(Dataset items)
»»

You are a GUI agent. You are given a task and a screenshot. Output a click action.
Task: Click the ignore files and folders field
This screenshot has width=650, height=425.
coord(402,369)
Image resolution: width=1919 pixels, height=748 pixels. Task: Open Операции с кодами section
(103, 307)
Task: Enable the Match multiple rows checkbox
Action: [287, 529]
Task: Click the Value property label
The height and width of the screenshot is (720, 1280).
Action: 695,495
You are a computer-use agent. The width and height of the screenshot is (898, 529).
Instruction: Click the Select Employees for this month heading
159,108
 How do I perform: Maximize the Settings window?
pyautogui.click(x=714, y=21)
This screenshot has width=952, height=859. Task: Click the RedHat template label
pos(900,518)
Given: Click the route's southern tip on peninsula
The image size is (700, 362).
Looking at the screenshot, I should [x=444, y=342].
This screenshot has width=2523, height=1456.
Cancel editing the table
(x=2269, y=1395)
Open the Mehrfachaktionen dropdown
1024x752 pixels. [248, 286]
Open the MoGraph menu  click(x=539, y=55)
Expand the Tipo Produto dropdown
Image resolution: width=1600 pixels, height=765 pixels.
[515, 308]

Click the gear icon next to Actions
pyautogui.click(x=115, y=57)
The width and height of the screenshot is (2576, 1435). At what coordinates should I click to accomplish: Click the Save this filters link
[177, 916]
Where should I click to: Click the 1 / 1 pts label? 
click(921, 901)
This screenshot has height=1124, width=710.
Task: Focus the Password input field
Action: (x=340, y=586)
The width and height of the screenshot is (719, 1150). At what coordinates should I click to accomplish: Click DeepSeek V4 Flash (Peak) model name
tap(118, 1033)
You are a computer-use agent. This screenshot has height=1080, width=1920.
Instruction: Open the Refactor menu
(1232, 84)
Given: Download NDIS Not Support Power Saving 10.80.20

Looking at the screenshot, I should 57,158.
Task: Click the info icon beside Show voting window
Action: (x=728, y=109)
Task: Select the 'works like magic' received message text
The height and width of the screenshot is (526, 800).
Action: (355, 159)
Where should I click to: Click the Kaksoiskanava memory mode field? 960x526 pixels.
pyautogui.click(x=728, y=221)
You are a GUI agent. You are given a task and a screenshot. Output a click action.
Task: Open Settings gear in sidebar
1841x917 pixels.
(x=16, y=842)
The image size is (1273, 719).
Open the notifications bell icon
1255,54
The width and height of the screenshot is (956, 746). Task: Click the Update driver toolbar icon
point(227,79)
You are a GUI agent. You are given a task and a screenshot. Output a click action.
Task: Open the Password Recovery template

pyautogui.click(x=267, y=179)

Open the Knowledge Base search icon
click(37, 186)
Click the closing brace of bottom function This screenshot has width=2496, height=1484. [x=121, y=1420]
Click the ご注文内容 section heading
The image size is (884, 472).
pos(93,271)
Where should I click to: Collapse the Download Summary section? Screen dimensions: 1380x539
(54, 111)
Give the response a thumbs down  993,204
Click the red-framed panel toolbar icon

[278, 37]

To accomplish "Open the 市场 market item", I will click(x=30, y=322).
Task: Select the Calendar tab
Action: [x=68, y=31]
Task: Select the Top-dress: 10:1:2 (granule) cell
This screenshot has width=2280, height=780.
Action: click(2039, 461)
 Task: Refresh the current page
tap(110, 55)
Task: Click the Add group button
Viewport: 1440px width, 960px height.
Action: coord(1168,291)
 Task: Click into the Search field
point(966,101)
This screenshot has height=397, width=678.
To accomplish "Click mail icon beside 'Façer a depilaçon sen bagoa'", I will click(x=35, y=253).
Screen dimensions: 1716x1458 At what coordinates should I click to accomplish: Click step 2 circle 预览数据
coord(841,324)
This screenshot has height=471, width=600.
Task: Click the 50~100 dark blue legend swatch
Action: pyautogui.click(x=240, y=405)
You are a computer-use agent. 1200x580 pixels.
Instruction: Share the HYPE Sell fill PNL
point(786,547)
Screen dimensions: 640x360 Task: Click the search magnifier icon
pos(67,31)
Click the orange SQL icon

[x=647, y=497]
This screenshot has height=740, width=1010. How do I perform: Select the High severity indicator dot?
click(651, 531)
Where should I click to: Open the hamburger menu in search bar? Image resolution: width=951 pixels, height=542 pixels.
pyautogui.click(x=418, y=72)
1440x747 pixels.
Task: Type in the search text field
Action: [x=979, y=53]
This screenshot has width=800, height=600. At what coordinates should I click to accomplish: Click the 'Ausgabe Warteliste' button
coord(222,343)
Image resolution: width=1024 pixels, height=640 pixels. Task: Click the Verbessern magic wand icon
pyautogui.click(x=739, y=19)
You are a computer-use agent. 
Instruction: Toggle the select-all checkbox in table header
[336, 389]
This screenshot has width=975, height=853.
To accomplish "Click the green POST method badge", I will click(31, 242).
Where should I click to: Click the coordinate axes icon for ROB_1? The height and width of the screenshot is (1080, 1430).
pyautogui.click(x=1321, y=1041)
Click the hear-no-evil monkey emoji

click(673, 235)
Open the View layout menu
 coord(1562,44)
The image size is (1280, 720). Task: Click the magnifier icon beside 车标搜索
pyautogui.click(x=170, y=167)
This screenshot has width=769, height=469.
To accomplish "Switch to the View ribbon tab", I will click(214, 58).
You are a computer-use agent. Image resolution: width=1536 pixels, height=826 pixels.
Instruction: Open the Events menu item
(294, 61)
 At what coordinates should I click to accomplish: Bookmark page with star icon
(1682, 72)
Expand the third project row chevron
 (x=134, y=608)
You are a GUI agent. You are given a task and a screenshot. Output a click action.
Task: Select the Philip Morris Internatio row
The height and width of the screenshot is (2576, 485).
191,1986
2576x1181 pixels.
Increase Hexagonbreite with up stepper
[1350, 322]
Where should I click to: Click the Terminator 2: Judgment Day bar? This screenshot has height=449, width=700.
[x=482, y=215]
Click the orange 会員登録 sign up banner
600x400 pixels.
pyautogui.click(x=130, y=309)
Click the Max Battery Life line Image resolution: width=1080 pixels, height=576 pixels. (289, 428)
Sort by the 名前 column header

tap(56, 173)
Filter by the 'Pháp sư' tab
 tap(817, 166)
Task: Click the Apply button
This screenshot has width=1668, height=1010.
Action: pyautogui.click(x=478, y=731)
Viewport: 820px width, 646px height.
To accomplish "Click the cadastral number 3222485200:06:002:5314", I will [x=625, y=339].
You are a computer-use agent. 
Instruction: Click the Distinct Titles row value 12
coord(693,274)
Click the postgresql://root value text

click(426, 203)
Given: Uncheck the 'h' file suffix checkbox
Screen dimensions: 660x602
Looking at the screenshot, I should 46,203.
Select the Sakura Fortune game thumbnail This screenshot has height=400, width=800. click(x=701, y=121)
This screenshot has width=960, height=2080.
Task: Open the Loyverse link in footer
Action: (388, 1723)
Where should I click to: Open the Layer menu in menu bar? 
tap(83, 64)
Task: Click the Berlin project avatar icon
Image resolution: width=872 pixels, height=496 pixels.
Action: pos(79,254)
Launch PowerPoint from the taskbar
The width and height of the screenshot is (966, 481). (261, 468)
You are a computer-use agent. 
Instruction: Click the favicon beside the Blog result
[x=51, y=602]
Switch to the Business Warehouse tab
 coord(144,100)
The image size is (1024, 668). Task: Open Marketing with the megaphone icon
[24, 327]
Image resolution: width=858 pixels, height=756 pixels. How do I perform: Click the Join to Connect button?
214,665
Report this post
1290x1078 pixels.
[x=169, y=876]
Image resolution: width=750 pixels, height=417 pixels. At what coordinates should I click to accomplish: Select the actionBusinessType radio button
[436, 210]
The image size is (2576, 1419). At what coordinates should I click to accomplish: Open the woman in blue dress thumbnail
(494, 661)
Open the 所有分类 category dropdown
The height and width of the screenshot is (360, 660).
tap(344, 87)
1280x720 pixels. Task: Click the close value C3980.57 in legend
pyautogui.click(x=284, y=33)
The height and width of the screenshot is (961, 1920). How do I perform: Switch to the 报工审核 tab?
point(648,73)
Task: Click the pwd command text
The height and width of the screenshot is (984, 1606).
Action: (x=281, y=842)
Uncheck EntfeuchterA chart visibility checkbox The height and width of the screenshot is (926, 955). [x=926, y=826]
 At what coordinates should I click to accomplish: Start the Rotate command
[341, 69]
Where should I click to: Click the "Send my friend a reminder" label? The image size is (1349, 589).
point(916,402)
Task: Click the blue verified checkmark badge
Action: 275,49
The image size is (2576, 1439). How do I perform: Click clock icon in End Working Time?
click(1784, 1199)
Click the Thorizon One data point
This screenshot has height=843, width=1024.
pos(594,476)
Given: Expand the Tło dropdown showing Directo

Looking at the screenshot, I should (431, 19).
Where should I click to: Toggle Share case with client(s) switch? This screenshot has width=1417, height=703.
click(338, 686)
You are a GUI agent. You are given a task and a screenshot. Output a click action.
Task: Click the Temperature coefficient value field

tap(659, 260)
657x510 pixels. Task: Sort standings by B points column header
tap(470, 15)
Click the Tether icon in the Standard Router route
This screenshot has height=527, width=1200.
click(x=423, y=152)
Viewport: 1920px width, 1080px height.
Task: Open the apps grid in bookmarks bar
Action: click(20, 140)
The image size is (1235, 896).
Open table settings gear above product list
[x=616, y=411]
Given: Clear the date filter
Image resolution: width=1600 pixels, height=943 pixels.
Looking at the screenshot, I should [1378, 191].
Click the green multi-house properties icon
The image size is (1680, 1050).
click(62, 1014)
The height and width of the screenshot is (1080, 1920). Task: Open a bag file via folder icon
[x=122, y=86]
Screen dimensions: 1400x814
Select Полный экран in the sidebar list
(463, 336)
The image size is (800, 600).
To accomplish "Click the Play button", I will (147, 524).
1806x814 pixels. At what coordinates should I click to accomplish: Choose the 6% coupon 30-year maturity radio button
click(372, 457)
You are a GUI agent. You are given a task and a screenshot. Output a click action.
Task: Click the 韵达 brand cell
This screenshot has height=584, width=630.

««

Short problem: Reproduce every line of the data above exactly, from the line containing "Where should I click to: Click the Terminator" down to the line containing "Action: pyautogui.click(x=478, y=731)", both included.

Worked solution:
Where should I click to: Click the Terminator 2: Judgment Day bar? This screenshot has height=449, width=700.
[x=482, y=215]
Click the orange 会員登録 sign up banner
600x400 pixels.
pyautogui.click(x=130, y=309)
Click the Max Battery Life line Image resolution: width=1080 pixels, height=576 pixels. (289, 428)
Sort by the 名前 column header

tap(56, 173)
Filter by the 'Pháp sư' tab
 tap(817, 166)
Task: Click the Apply button
This screenshot has width=1668, height=1010.
Action: pyautogui.click(x=478, y=731)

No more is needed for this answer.